To make this a single, neat fraction, I made `1` into a fraction with the same bottom part: `(1 + e^θ) / (1 + e^θ)`.
`dy/dθ = (1 + e^θ) / (1 + e^θ) - e^θ / (1 + e^θ)`
`dy/dθ = (1 + e^θ - e^θ) / (1 + e^θ)`
`dy/dθ = 1 / (1 + e^θ)`
And that's the answer! It's super satisfying when it simplifies so nicely!

Alternative answer

Answer:
$dy/d\theta = \frac{1}{1 + e^{\theta}}$

Explain
This is a question about finding the derivative of a function. That means we're figuring out how much $y$ changes when $\theta$ changes, using some cool rules from calculus and some clever logarithm tricks! . The solving step is:

First things first, let's make our problem easier to work with! Our function looks like this: $y = \ln \left(\frac{e^{\theta}}{1 + e^{\theta}}\right)$.

Remember that awesome property of logarithms? If you have the logarithm of a fraction (like "something divided by something else"), you can split it up! It becomes the logarithm of the top part MINUS the logarithm of the bottom part.
So, we can rewrite our function as:
$y = \ln(e^{\theta}) - \ln(1 + e^{\theta})$

Now, here's another super neat logarithm trick! When you have $\ln(e^{\theta})$, the $\ln$ and the $e$ are like best friends who cancel each other out! So, $\ln(e^{\theta})$ just becomes $\theta$. How cool is that?
So, our function simplifies even more to:
$y = \theta - \ln(1 + e^{\theta})$

Okay, now that it's much simpler, it's time to find the derivative ($dy/d\theta$).

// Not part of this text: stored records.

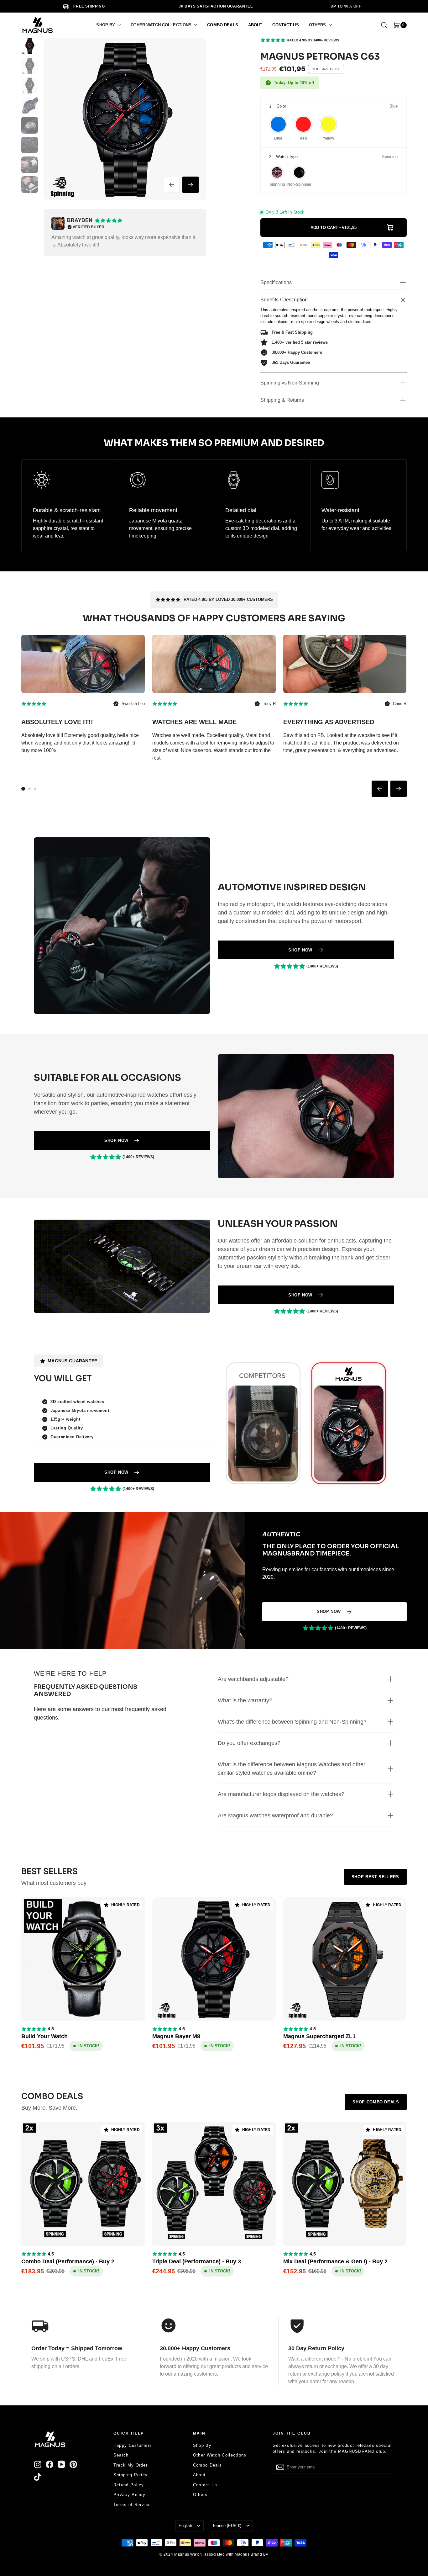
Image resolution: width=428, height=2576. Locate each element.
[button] (108, 25)
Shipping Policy (130, 2475)
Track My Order (130, 2465)
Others (200, 2494)
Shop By (202, 2445)
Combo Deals (207, 2465)
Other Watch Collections (220, 2455)
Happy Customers (132, 2445)
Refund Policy (128, 2485)
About (199, 2475)
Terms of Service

We'll take the derivative of each part separately:

1. Let's start with the first part: $\theta$. The derivative of $\theta$ with respect to $\theta$ is super straightforward: it's just 1! (Like how the derivative of $x$ with respect to $x$ is 1).

2. Next, let's find the derivative of the second part: $-\ln(1 + e^{\theta})$. This one needs a special rule called the "chain rule."
Imagine that the stuff inside the $\ln$ (which is $1 + e^{\theta}$) is like a mini-function.
The derivative of $\ln(\text{anything})$ is $\frac{1}{\text{anything}}$. So, our first step for this part is $\frac{1}{1 + e^{\theta}}$.
BUT, because we have a mini-function inside, we have to multiply by the derivative of that mini-function!
The mini-function is $(1 + e^{\theta})$. The derivative of 1 is 0 (because 1 is a constant). The derivative of $e^{\theta}$ is just $e^{\theta}$ (it's a very special function!).
So, the derivative of $(1 + e^{\theta})$ is $0 + e^{\theta} = e^{\theta}$.

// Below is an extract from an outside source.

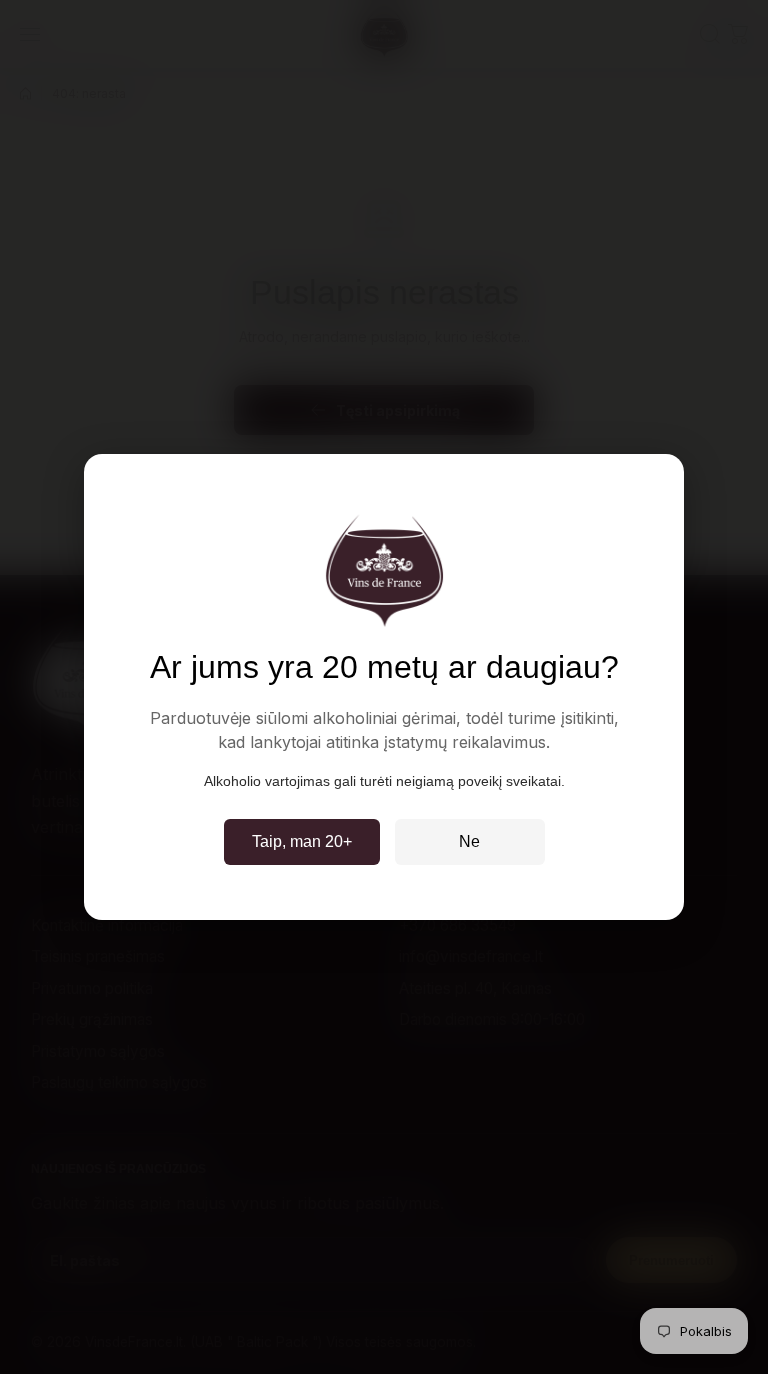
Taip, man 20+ (302, 841)
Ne (469, 841)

Now, we put it all together using the chain rule: The derivative of $\ln(1 + e^{\theta})$ is $\frac{1}{1 + e^{\theta}} \times e^{\theta} = \frac{e^{\theta}}{1 + e^{\theta}}$.

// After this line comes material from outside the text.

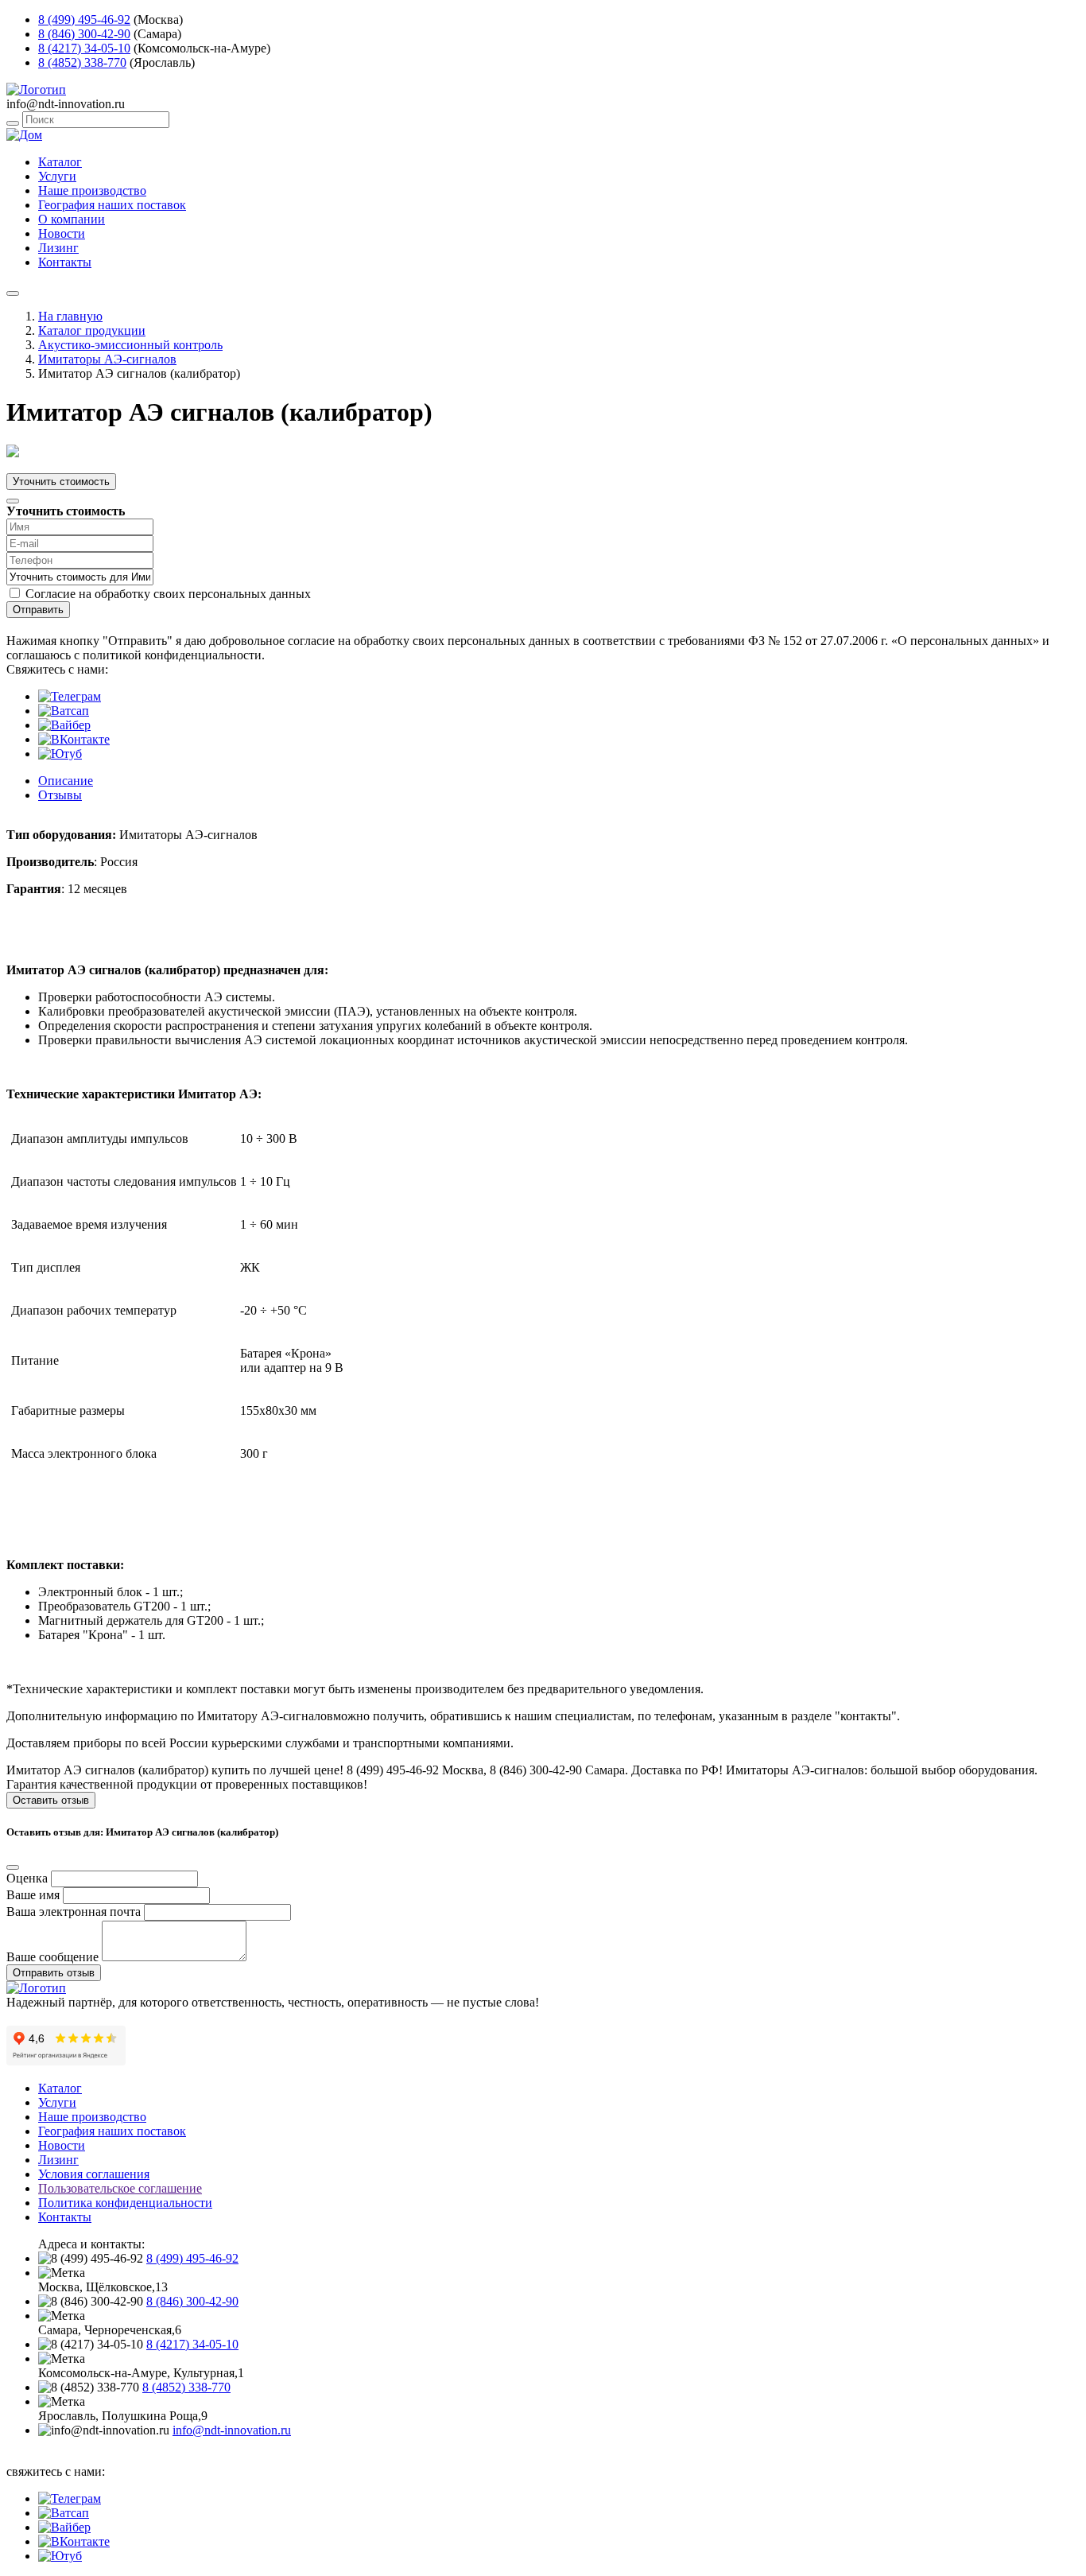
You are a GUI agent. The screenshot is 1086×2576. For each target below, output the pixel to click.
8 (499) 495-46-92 (84, 19)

Finally, we combine the derivatives of our two simplified parts:
$dy/d\theta = (\text{derivative of }\theta) - (\text{derivative of }\ln(1 + e^{\theta}))$
$dy/d\theta = 1 - \frac{e^{\theta}}{1 + e^{\theta}}$

To make our answer look super neat, let's combine these into a single fraction. We can think of $1$ as $\frac{1 + e^{\theta}}{1 + e^{\theta}}$ (because anything divided by itself is 1!).
So, $dy/d\theta = \frac{1 + e^{\theta}}{1 + e^{\theta}} - \frac{e^{\theta}}{1 + e^{\theta}}$
Now, since they have the same bottom part, we just subtract the top parts:
$dy/d\theta = \frac{(1 + e^{\theta}) - e^{\theta}}{1 + e^{\theta}}$
$dy/d\theta = \frac{1 + e^{\theta} - e^{\theta}}{1 + e^{\theta}}$
The $e^{\theta}$ and $-e^{\theta}$ on top cancel each other out!
$dy/d\theta = \frac{1}{1 + e^{\theta}}$

And voilà! That's our final answer! We turned a tricky-looking problem into something much simpler by using smart steps!